Dietary fiber is known to promote the production of short-chain fatty acids (SCFAs) by gut bacteria, which can enhance intestinal epithelial barrier function and ameliorate intestinal inflammation in patients with inflammatory bowel disease (IBD). Interestingly, some IBD patients show reduced expression of solute carrier family member 3 (Slc26a3) in intestinal epithelial cells. The objective of this research was to investigate the interaction between SCFAs and Slc26a3 during colitis and assess how this interaction affects intestinal epithelial barrier function. We showed that butyrate alleviated colonic inflammation in a dose-dependent manner in a dextran sulfate sodium salt (DSS)-induced colitis model. Consistent with this, butyrate increased Slc26a3 and tight junction protein levels. In addition, butyrate inhibited histone deacetylase (HDAC) levels and significantly increased the expression of Slc26a3 by the acetylation of histones in Caco-2BBe cells.

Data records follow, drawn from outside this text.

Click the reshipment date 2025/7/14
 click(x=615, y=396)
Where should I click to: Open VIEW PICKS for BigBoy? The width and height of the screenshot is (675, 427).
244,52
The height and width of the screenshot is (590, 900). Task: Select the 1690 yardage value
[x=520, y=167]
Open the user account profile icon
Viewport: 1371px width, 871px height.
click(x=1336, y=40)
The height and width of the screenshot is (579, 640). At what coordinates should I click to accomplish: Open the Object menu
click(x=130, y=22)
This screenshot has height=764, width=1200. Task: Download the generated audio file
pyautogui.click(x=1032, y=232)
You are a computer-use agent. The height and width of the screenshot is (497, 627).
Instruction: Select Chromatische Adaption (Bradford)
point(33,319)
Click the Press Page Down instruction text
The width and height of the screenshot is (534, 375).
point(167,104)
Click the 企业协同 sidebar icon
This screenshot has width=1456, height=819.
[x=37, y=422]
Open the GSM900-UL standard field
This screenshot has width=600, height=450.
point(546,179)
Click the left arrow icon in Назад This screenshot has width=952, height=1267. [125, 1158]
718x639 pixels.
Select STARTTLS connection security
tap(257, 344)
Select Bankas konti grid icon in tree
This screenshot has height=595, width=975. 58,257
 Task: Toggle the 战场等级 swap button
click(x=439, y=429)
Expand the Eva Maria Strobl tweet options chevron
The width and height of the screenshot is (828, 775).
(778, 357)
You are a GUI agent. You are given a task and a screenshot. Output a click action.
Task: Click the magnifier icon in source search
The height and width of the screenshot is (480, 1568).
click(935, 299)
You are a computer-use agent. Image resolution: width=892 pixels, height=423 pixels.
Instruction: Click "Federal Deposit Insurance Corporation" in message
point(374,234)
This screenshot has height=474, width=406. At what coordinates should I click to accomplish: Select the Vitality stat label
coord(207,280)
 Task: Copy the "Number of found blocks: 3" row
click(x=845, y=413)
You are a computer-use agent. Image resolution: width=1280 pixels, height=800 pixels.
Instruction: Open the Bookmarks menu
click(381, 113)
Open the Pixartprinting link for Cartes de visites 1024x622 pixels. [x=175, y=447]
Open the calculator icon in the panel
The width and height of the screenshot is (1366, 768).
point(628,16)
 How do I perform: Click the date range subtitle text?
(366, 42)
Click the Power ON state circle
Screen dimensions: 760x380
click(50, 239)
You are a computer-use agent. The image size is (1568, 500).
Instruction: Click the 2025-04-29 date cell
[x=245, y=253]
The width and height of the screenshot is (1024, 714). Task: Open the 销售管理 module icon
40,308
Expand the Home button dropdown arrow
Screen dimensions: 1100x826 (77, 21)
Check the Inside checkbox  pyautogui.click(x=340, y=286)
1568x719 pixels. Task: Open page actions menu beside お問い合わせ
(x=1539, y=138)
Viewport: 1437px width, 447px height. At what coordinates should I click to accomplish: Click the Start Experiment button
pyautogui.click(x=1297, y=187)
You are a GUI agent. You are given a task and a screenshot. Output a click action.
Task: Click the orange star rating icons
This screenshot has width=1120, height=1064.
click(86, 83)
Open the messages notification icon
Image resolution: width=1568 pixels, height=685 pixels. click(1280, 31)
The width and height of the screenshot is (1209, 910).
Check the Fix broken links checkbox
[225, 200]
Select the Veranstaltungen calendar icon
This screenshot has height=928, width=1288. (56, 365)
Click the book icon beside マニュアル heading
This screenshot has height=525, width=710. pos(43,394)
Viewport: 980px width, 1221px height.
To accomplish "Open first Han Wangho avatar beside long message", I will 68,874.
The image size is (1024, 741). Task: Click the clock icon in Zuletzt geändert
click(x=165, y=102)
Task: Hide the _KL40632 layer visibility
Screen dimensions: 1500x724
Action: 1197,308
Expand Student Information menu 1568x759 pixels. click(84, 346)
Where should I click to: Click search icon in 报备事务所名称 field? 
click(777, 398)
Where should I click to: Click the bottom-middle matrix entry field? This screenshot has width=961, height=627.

The utilization of a pan-HDAC inhibitor or inhibitors specific to certain classes of HDACs revealed that butyrate primarily suppressed HDAC8 to blunt the NF-κB pathways and enhance the expression of Slc26a3. Notably, we demonstrated that HDAC8 activation counteracted the beneficial effect of butyrate in DSS-induced colitis. Therefore, we concluded that butyrate improves the expression of Slc26a3 via inhibition of the HDAC8/NF-κB pathway, leading to increased intestinal epithelial barrier function.